━━━━━ Provided passage

'I am from Bosnia, take me to America': how an inside joke became Bosnia's World Cup anthem
A drunken studio quip has travelled from Sarajevo to California, where Bosnia's national side face the United States on Tuesday and a band member explains how it captured a global fanbase.

On Tuesday evening in Santa Clara, California, Bosnia and Herzegovina's national football team will walk out against the United States in a World Cup group-stage fixture. What greets them in the stands — and what has already greeted them on every stop of their North American tour — is a song that none of the squad, none of the supporters' clubs and none of the band's regular audience had on their bingo card six months ago.
The lyric is five words long. "I am from Bosnia, take me to America." It was ad-libbed, drunk, off-mic and almost certainly never meant to be heard twice. It has, instead, been heard tens of millions of times: stamped onto TikTok edits of dribbling compilations, repurposed by Bosnian diaspora communities in St Louis, Zürich and Malmö, and adopted, almost in spite of itself, as the unofficial soundtrack of the country's first men's World Cup appearance.

━━━━━━━━━━

■ Exercise details ■
Extend the article on the Bosnian World Cup song, beginning right after its final sentence.

━━━━━ Dataset records

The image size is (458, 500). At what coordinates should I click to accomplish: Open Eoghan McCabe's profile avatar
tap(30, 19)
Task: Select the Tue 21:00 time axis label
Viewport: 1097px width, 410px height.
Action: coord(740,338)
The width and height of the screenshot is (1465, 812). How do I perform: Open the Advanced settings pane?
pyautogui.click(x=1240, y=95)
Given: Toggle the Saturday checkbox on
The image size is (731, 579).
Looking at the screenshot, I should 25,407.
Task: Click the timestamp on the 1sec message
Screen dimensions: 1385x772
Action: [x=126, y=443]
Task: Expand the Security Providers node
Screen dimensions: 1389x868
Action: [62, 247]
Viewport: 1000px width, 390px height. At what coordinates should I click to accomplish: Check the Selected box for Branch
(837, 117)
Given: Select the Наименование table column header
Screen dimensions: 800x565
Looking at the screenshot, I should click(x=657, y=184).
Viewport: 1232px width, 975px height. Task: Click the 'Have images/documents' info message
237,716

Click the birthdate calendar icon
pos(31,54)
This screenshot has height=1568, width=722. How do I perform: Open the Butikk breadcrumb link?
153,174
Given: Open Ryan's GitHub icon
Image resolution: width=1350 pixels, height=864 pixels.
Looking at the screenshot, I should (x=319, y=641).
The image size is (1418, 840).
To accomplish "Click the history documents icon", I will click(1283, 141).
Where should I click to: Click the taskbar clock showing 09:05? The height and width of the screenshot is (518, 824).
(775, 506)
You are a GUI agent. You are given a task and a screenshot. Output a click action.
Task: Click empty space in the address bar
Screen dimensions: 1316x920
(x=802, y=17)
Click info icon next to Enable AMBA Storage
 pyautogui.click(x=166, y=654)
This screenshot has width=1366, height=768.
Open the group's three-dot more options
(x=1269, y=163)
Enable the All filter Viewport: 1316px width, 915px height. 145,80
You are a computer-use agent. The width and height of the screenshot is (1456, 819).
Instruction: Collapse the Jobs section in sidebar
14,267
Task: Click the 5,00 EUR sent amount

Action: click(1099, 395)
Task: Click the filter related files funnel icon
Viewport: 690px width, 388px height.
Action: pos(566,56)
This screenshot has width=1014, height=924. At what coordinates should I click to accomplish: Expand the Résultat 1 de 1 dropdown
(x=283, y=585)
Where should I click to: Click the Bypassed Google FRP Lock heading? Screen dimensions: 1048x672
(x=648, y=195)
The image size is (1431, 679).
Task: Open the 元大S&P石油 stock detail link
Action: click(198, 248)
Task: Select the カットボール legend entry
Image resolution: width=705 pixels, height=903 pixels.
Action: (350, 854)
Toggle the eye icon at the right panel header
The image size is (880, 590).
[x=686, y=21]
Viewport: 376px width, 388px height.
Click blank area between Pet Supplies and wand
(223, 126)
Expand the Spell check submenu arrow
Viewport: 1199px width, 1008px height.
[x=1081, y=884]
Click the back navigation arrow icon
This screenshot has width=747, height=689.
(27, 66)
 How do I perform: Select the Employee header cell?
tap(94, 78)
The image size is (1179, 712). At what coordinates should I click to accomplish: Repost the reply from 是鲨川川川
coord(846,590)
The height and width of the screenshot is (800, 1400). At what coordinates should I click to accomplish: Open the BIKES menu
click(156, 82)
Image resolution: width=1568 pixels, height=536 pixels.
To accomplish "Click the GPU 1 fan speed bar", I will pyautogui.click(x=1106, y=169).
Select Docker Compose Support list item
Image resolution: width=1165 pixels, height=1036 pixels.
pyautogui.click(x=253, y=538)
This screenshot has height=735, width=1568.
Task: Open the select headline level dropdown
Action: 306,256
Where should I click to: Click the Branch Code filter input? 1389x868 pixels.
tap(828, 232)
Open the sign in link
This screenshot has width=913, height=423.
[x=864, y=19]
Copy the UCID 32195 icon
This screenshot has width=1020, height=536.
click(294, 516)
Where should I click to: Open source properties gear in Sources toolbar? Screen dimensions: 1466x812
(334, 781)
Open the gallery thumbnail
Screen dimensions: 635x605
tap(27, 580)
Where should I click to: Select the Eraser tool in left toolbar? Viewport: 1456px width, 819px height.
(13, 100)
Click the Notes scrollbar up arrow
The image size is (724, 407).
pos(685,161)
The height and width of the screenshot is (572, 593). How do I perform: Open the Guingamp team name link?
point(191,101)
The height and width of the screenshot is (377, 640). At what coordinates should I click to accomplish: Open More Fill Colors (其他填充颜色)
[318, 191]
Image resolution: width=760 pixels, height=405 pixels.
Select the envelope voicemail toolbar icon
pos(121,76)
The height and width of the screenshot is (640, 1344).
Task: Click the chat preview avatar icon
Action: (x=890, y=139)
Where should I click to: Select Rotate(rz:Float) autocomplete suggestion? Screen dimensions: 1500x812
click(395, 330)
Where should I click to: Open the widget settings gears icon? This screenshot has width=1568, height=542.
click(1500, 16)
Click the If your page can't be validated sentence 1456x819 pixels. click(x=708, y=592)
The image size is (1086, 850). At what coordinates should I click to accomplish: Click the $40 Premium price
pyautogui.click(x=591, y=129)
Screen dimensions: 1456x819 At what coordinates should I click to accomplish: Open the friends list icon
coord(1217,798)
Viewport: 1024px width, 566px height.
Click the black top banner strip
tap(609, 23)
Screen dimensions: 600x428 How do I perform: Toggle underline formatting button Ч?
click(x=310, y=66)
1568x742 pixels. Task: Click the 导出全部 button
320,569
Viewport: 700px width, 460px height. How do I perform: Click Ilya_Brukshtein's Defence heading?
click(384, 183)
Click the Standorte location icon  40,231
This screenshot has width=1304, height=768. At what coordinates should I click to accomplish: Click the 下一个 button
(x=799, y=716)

━━━━━━━━━━

■ Solved exercise ■
How a studio joke escaped the room
According to band member Vedran Mujagic, the line was thrown in during a late recording session as a placeholder for something better. The producer kept the take. The vocalist — Mujagic himself, by his own telling — had been writing in English for an international audience, and the line landed as a punchline about the band's own migration histories: three members in their late twenties with passports from three different countries.
What turned a throwaway into a phenomenon was the timing. Bosnia qualified for the World Cup proper in March; the song was uploaded to YouTube in late April as a side project; and by the time the squad flew to their pre-tournament camp in Los Angeles in mid-June, the lyric was already being sung back at the players at a friendly in Carson. Mujagic told CBS Sports that what began as a joke about emigration had become, through repetition, a kind of unofficial anthem for a team whose roster is itself an emigration story — most of the squad were born or raised in Germany, Switzerland, Austria and Turkey before declaring for the senior national side.
The diaspora read
The song's appeal cuts harder than novelty. Bosnia's post-1995 demographic profile is unusual in European football: the country's population fell from roughly 3.7 million at the turn of the century to an estimated 2.8 million today, with a diaspora estimated at more than two million, concentrated in the German-speaking lands and Scandinavia. For the children of that diaspora, the squad itself is recognisably theirs — players who grew up in Munich and Stuttgart with Bosnian surnames, who speak Bosnian with parents and German with everyone else.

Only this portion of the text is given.